◆ What is asked ◆
• A. In the article on who wrote the Bible, which university's Bible department is Joshua Berman part of?
• B. Retype the part of the article on who wrote the Bible between "The book is" and "Maimonides’s uncompromising formulation.", inclusive.

+++ Given passage

Who wrote the Bible?

Rabbi Prof. Joshua Berman tackles conflict between biblical criticism and traditional beliefs about the Bible’s authorship

Then-Canadian prime minister Stephen Harper (right) looks at a Bible with Western Wall Rabbi Shmuel Rabinowitz, 2014 (photo credit: AMMAR AWAD/REUTERS)
Then-Canadian prime minister Stephen Harper (right) looks at a Bible with Western Wall Rabbi Shmuel Rabinowitz, 2014
(photo credit: AMMAR AWAD/REUTERS)
Outside of faith-based universities, academic Bible courses generally teach that the “Five Books of Moses” (the Torah), were not written by Moses. They teach the documentary hypothesis, according to which, many centuries after Moses, an editor, referred to as R (for “Redactor”), cobbled the text of the Torah together from four (or perhaps more) documents. Yet to this day, no one has found literary evidence for the existence of the “sources” that the redactor supposedly drew on. The documentary hypothesis remains a hypothesis.
Traditional Jewish texts teach otherwise. In the 12th century, Moses Maimonides wrote, “We are to believe that the whole Torah was given to us through Moses our teacher entirely from God... One who accepts as revelation the whole Torah with the exception of even one verse... is heretical” (number 8 of his 13 principles of faith).
The great German rabbi, David Zvi Hoffman (1843-1921), wrote detailed Bible commentaries that included efforts to buttress traditional belief by disproving biblical criticism. But since Hoffman, few traditionalist rabbis or learned religious academics have directly confronted biblical criticism.
Now, a century later, Rabbi Prof. Joshua Berman of Bar-Ilan University’s Bible department has risen to the challenge in his book, Ani Maamim: Biblical Criticism, Historical Truth, and the Thirteen Principles of Faith.
Berman’s refreshing ideas about the conflict between biblical criticism and traditional beliefs about the Bible’s authorship are not addressed to academics and should be of interest to many Jews and Christians. Unfortunately, he wrote this book in a way that significantly narrows the potential audience. The book lacks a glossary, yet fairly obscure Hebrew terms, such as Hasidei Ashkenaz or baalei hamidrash abound. (Hasidei Ashkenaz were members of a Jewish ascetic movement in Central Europe in the 12th and 13th centuries; baalei hamidrash refers to authors of early works of Jewish legends and teachings, based on the Bible.) The fact that he uses Hebrew written in informal “yeshivish” spelling, for example bedi’eved, instead of the standard Hebrew bedi’avad (=after the fact), gives the impression that he is addressing people like himself, an “in crowd.”
The book is divided into two sections. In one, Berman traces the history of dogma in Judaism, showing that many great rabbis, before and after Maimonides, did not accept principle number 8, at least not in Maimonides’s uncompromising formulation.
This argument has been made already, and fairly recently. Must a Jew Believe Anything, by Menachem Kellner, and The Limits of Orthodox Theology by Marc Shapiro, cover the territory well. Berman’s conclusion, though, is surprising. He writes that the great modern sages of Judaism have departed from their predecessors, ruling that “boundary marking” is crucial in our times, and giving Maimonides’s principles, for the first time in history, near-canonical status. Surprisingly, Berman Is not disturbed by the prospect that 21st century traditionalist rabbis would expect their flock to have less freedom of belief and expression than either classical, medieval, or early modern Jews.

++++++
+++ Supplied data

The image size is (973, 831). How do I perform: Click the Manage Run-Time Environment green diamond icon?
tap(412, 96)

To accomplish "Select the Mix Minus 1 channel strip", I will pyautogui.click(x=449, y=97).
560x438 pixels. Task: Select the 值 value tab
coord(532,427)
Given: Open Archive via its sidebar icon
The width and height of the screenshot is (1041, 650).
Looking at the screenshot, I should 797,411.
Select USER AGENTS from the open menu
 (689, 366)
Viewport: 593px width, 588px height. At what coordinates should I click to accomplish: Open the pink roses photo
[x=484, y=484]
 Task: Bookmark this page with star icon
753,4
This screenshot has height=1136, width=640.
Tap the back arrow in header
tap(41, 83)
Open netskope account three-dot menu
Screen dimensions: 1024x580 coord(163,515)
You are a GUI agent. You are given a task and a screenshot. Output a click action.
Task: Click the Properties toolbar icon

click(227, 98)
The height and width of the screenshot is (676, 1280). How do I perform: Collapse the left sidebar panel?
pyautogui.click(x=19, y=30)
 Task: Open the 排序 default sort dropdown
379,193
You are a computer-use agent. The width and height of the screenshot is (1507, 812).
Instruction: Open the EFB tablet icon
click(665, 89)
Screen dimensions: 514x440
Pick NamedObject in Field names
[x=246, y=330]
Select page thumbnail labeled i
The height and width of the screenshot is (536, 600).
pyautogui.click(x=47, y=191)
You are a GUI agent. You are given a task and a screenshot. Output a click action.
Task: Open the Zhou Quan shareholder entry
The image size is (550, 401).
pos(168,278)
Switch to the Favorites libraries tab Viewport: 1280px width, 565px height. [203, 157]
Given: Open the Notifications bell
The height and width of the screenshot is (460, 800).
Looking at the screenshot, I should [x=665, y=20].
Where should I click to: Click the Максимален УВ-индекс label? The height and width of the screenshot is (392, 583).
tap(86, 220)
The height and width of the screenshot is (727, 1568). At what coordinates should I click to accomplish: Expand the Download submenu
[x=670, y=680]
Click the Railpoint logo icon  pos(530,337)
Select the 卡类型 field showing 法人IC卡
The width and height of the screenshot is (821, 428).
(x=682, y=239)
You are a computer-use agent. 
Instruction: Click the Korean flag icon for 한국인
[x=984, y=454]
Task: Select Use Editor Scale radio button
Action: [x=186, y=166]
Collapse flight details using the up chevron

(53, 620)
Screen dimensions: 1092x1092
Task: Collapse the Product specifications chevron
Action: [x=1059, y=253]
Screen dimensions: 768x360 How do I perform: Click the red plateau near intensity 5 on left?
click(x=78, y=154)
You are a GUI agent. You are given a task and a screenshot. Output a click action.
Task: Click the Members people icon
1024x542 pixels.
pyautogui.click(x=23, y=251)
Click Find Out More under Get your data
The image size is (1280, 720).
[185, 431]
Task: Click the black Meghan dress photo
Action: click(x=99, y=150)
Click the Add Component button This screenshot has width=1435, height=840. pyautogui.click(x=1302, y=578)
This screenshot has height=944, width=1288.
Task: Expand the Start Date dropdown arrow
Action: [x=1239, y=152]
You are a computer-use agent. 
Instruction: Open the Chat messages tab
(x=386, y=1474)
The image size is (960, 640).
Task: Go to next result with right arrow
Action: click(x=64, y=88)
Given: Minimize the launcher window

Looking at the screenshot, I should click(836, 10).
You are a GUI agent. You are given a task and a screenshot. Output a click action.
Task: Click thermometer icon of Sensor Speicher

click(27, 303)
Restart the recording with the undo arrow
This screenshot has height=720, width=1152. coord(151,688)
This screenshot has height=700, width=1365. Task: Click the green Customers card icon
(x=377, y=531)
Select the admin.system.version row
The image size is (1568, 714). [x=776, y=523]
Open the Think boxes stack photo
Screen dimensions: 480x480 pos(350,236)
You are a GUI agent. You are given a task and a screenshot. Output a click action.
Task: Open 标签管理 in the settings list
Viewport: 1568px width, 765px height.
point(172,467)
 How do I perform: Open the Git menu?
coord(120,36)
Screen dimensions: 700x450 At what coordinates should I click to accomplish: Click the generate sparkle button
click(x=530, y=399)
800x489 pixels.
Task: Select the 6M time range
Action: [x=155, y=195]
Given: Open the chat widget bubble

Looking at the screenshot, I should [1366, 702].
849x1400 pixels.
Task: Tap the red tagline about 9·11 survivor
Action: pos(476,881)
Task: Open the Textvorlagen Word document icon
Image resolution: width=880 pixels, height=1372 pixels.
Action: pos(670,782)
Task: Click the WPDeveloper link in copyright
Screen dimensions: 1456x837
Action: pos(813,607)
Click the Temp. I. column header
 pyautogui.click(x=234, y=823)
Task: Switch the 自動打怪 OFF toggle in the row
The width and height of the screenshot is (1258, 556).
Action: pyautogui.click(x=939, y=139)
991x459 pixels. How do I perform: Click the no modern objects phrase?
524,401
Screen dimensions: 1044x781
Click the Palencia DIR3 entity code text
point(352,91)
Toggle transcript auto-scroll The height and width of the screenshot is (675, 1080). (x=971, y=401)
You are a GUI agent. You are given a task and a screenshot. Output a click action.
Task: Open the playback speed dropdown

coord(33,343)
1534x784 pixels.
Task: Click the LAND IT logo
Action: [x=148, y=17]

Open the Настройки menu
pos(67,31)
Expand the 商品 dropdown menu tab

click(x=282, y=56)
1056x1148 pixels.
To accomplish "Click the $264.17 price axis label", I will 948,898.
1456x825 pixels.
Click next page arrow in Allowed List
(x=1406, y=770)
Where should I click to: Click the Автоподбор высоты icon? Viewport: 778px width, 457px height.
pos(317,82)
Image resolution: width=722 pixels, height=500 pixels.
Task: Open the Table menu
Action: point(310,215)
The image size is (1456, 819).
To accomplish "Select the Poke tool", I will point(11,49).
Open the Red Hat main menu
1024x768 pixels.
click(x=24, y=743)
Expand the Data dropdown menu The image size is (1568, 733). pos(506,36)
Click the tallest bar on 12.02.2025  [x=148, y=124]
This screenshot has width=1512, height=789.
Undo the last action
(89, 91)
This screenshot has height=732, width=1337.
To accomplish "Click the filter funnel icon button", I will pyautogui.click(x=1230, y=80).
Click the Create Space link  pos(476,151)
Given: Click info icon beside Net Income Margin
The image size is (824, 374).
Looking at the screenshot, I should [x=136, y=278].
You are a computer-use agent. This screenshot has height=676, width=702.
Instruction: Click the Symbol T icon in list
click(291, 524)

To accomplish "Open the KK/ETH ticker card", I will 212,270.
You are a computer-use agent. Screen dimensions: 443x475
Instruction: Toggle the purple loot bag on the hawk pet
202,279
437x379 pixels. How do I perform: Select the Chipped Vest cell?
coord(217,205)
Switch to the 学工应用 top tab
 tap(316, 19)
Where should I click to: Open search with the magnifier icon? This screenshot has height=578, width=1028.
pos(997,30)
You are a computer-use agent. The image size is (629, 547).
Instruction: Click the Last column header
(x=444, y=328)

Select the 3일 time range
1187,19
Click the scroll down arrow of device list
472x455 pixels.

++++++

◆ Expected responses ◆
• A. Bar-Ilan University

• B.
The book is divided into two sections. In one, Berman traces the history of dogma in Judaism, showing that many great rabbis, before and after Maimonides, did not accept principle number 8, at least not in Maimonides’s uncompromising formulation.